__Exercise brief__. Word for word, restate all of the records.

__Given data__.
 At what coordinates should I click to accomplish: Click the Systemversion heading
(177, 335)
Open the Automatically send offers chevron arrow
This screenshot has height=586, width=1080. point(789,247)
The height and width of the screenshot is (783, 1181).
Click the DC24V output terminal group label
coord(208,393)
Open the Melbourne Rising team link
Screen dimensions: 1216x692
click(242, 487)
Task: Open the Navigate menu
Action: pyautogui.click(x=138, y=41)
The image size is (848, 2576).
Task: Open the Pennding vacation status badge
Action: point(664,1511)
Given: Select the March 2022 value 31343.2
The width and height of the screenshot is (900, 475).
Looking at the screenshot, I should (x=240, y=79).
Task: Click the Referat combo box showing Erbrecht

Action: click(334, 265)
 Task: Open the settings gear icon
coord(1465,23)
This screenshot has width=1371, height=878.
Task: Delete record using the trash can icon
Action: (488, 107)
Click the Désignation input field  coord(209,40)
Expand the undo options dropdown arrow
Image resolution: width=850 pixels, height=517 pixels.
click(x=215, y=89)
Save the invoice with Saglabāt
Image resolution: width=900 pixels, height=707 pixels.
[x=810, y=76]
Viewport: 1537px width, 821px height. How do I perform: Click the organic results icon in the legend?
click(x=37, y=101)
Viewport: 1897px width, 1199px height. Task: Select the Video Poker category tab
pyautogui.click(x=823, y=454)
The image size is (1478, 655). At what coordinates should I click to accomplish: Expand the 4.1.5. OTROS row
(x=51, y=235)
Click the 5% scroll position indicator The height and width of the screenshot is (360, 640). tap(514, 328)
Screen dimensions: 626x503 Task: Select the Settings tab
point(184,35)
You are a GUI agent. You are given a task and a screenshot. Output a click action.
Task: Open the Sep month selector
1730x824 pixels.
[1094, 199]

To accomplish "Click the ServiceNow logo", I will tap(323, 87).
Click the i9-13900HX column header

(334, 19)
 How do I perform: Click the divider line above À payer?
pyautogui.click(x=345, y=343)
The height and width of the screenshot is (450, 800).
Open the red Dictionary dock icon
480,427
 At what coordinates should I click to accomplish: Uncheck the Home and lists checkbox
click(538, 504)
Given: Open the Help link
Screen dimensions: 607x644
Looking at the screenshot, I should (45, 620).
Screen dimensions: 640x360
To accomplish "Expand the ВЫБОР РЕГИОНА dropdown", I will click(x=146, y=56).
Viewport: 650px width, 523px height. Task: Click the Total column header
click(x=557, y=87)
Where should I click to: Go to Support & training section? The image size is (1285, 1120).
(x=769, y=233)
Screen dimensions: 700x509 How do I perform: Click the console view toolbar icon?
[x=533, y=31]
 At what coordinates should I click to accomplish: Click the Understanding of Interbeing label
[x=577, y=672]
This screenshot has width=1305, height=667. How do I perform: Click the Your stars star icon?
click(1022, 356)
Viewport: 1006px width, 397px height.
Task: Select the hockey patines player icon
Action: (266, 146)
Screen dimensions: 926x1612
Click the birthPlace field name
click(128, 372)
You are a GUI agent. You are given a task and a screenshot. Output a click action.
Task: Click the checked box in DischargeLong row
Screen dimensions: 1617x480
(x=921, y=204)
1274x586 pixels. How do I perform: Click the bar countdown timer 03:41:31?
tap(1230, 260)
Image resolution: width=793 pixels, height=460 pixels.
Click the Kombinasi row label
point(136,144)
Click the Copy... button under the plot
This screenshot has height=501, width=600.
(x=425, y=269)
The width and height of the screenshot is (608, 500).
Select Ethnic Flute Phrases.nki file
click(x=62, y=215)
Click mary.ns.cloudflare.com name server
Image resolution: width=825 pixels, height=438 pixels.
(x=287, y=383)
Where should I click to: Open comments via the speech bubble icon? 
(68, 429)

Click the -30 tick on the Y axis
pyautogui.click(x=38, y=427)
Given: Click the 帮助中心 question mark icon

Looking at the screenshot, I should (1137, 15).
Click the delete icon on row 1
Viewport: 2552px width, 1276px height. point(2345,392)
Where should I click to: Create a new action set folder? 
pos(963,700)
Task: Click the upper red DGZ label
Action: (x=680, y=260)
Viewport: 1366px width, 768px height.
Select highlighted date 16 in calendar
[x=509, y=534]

__The completed task__.
 At what coordinates should I click to accomplish: Click the Systemversion heading
(177, 335)
Open the Automatically send offers chevron arrow
This screenshot has height=586, width=1080. point(789,247)
The height and width of the screenshot is (783, 1181).
Click the DC24V output terminal group label
coord(208,393)
Open the Melbourne Rising team link
Screen dimensions: 1216x692
click(242, 487)
Task: Open the Navigate menu
Action: pyautogui.click(x=138, y=41)
The image size is (848, 2576).
Task: Open the Pennding vacation status badge
Action: point(664,1511)
Given: Select the March 2022 value 31343.2
The width and height of the screenshot is (900, 475).
Looking at the screenshot, I should (x=240, y=79).
Task: Click the Referat combo box showing Erbrecht

Action: click(334, 265)
 Task: Open the settings gear icon
coord(1465,23)
This screenshot has width=1371, height=878.
Task: Delete record using the trash can icon
Action: (488, 107)
Click the Désignation input field  coord(209,40)
Expand the undo options dropdown arrow
Image resolution: width=850 pixels, height=517 pixels.
click(x=215, y=89)
Save the invoice with Saglabāt
Image resolution: width=900 pixels, height=707 pixels.
[x=810, y=76]
Viewport: 1537px width, 821px height. How do I perform: Click the organic results icon in the legend?
click(x=37, y=101)
Viewport: 1897px width, 1199px height. Task: Select the Video Poker category tab
pyautogui.click(x=823, y=454)
The image size is (1478, 655). At what coordinates should I click to accomplish: Expand the 4.1.5. OTROS row
(x=51, y=235)
Click the 5% scroll position indicator The height and width of the screenshot is (360, 640). tap(514, 328)
Screen dimensions: 626x503 Task: Select the Settings tab
point(184,35)
You are a GUI agent. You are given a task and a screenshot. Output a click action.
Task: Open the Sep month selector
1730x824 pixels.
[1094, 199]

To accomplish "Click the ServiceNow logo", I will tap(323, 87).
Click the i9-13900HX column header

(334, 19)
 How do I perform: Click the divider line above À payer?
pyautogui.click(x=345, y=343)
The height and width of the screenshot is (450, 800).
Open the red Dictionary dock icon
480,427
 At what coordinates should I click to accomplish: Uncheck the Home and lists checkbox
click(538, 504)
Given: Open the Help link
Screen dimensions: 607x644
Looking at the screenshot, I should (45, 620).
Screen dimensions: 640x360
To accomplish "Expand the ВЫБОР РЕГИОНА dropdown", I will click(x=146, y=56).
Viewport: 650px width, 523px height. Task: Click the Total column header
click(x=557, y=87)
Where should I click to: Go to Support & training section? The image size is (1285, 1120).
(x=769, y=233)
Screen dimensions: 700x509 How do I perform: Click the console view toolbar icon?
[x=533, y=31]
 At what coordinates should I click to accomplish: Click the Understanding of Interbeing label
[x=577, y=672]
This screenshot has width=1305, height=667. How do I perform: Click the Your stars star icon?
click(1022, 356)
Viewport: 1006px width, 397px height.
Task: Select the hockey patines player icon
Action: (266, 146)
Screen dimensions: 926x1612
Click the birthPlace field name
click(128, 372)
You are a GUI agent. You are given a task and a screenshot. Output a click action.
Task: Click the checked box in DischargeLong row
Screen dimensions: 1617x480
(x=921, y=204)
1274x586 pixels. How do I perform: Click the bar countdown timer 03:41:31?
tap(1230, 260)
Image resolution: width=793 pixels, height=460 pixels.
Click the Kombinasi row label
point(136,144)
Click the Copy... button under the plot
This screenshot has height=501, width=600.
(x=425, y=269)
The width and height of the screenshot is (608, 500).
Select Ethnic Flute Phrases.nki file
click(x=62, y=215)
Click mary.ns.cloudflare.com name server
Image resolution: width=825 pixels, height=438 pixels.
(x=287, y=383)
Where should I click to: Open comments via the speech bubble icon? 
(68, 429)

Click the -30 tick on the Y axis
pyautogui.click(x=38, y=427)
Given: Click the 帮助中心 question mark icon

Looking at the screenshot, I should (1137, 15).
Click the delete icon on row 1
Viewport: 2552px width, 1276px height. point(2345,392)
Where should I click to: Create a new action set folder? 
pos(963,700)
Task: Click the upper red DGZ label
Action: (x=680, y=260)
Viewport: 1366px width, 768px height.
Select highlighted date 16 in calendar
[x=509, y=534]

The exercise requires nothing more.